DATA EXTRACTS:
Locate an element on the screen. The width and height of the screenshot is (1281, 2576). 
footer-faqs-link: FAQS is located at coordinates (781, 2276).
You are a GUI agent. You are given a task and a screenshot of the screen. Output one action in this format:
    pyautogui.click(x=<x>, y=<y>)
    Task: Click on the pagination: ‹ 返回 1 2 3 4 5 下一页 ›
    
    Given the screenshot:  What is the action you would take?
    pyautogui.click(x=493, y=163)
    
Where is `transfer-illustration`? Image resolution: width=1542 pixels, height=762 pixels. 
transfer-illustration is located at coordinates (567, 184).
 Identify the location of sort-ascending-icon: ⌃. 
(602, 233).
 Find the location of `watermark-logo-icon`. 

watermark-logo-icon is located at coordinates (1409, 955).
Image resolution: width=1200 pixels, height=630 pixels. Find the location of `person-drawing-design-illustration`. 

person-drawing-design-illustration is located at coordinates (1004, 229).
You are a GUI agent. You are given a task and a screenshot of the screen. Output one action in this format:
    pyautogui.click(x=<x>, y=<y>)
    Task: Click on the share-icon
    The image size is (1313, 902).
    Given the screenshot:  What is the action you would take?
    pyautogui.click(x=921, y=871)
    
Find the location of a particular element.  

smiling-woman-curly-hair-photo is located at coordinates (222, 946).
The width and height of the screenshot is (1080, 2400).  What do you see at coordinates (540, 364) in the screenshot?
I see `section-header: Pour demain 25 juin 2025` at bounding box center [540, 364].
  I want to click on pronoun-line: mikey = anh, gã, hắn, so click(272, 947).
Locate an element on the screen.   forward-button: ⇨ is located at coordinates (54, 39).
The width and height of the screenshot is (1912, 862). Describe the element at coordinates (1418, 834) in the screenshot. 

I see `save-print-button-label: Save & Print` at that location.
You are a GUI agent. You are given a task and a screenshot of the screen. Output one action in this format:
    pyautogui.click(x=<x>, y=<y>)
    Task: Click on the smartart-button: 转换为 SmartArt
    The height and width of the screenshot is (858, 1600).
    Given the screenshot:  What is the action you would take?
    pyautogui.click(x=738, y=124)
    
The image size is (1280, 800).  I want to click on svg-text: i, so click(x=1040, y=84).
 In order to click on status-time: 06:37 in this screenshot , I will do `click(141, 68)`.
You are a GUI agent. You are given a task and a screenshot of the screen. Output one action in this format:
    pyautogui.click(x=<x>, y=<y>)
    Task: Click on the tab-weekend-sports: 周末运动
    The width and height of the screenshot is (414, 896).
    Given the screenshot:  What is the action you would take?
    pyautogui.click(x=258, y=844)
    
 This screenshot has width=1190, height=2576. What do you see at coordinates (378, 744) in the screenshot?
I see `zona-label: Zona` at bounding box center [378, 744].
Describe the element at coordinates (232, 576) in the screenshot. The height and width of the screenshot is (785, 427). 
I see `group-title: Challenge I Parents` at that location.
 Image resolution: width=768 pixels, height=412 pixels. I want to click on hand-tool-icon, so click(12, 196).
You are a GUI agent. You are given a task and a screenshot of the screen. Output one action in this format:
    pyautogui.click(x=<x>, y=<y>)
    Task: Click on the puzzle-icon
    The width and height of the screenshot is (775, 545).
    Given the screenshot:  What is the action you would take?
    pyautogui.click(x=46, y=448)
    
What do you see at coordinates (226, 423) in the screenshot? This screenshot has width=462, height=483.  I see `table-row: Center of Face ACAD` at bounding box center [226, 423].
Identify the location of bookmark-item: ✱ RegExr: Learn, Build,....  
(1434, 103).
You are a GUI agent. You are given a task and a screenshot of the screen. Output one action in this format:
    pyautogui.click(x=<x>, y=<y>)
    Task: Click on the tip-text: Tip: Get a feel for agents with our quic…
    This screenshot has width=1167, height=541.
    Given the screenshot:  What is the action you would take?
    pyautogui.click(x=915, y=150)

WRITTEN TASK:
Reproduce all of the items above, swapping "GUI agent" for "desktop automation agent" wherever it occurs and leaving everything else untouched.

RESPONSE FOR THIS EXERCISE:
Locate an element on the screen. The width and height of the screenshot is (1281, 2576). 
footer-faqs-link: FAQS is located at coordinates (781, 2276).
You are a desktop automation agent. You are given a task and a screenshot of the screen. Output one action in this format:
    pyautogui.click(x=<x>, y=<y>)
    Task: Click on the pagination: ‹ 返回 1 2 3 4 5 下一页 ›
    
    Given the screenshot:  What is the action you would take?
    pyautogui.click(x=493, y=163)
    
Where is `transfer-illustration`? Image resolution: width=1542 pixels, height=762 pixels. 
transfer-illustration is located at coordinates (567, 184).
 Identify the location of sort-ascending-icon: ⌃. 
(602, 233).
 Find the location of `watermark-logo-icon`. 

watermark-logo-icon is located at coordinates (1409, 955).
Image resolution: width=1200 pixels, height=630 pixels. Find the location of `person-drawing-design-illustration`. 

person-drawing-design-illustration is located at coordinates (1004, 229).
You are a desktop automation agent. You are given a task and a screenshot of the screen. Output one action in this format:
    pyautogui.click(x=<x>, y=<y>)
    Task: Click on the share-icon
    The image size is (1313, 902).
    Given the screenshot:  What is the action you would take?
    pyautogui.click(x=921, y=871)
    
Find the location of a particular element.  

smiling-woman-curly-hair-photo is located at coordinates (222, 946).
The width and height of the screenshot is (1080, 2400).  What do you see at coordinates (540, 364) in the screenshot?
I see `section-header: Pour demain 25 juin 2025` at bounding box center [540, 364].
  I want to click on pronoun-line: mikey = anh, gã, hắn, so click(272, 947).
Locate an element on the screen.   forward-button: ⇨ is located at coordinates (54, 39).
The width and height of the screenshot is (1912, 862). Describe the element at coordinates (1418, 834) in the screenshot. 

I see `save-print-button-label: Save & Print` at that location.
You are a desktop automation agent. You are given a task and a screenshot of the screen. Output one action in this format:
    pyautogui.click(x=<x>, y=<y>)
    Task: Click on the smartart-button: 转换为 SmartArt
    The height and width of the screenshot is (858, 1600).
    Given the screenshot:  What is the action you would take?
    pyautogui.click(x=738, y=124)
    
The image size is (1280, 800).  I want to click on svg-text: i, so click(x=1040, y=84).
 In order to click on status-time: 06:37 in this screenshot , I will do `click(141, 68)`.
You are a desktop automation agent. You are given a task and a screenshot of the screen. Output one action in this format:
    pyautogui.click(x=<x>, y=<y>)
    Task: Click on the tab-weekend-sports: 周末运动
    The width and height of the screenshot is (414, 896).
    Given the screenshot:  What is the action you would take?
    pyautogui.click(x=258, y=844)
    
 This screenshot has width=1190, height=2576. What do you see at coordinates (378, 744) in the screenshot?
I see `zona-label: Zona` at bounding box center [378, 744].
Describe the element at coordinates (232, 576) in the screenshot. The height and width of the screenshot is (785, 427). 
I see `group-title: Challenge I Parents` at that location.
 Image resolution: width=768 pixels, height=412 pixels. I want to click on hand-tool-icon, so click(12, 196).
You are a desktop automation agent. You are given a task and a screenshot of the screen. Output one action in this format:
    pyautogui.click(x=<x>, y=<y>)
    Task: Click on the puzzle-icon
    The width and height of the screenshot is (775, 545).
    Given the screenshot:  What is the action you would take?
    pyautogui.click(x=46, y=448)
    
What do you see at coordinates (226, 423) in the screenshot? This screenshot has width=462, height=483.  I see `table-row: Center of Face ACAD` at bounding box center [226, 423].
Identify the location of bookmark-item: ✱ RegExr: Learn, Build,....  
(1434, 103).
You are a desktop automation agent. You are given a task and a screenshot of the screen. Output one action in this format:
    pyautogui.click(x=<x>, y=<y>)
    Task: Click on the tip-text: Tip: Get a feel for agents with our quic…
    This screenshot has width=1167, height=541.
    Given the screenshot:  What is the action you would take?
    pyautogui.click(x=915, y=150)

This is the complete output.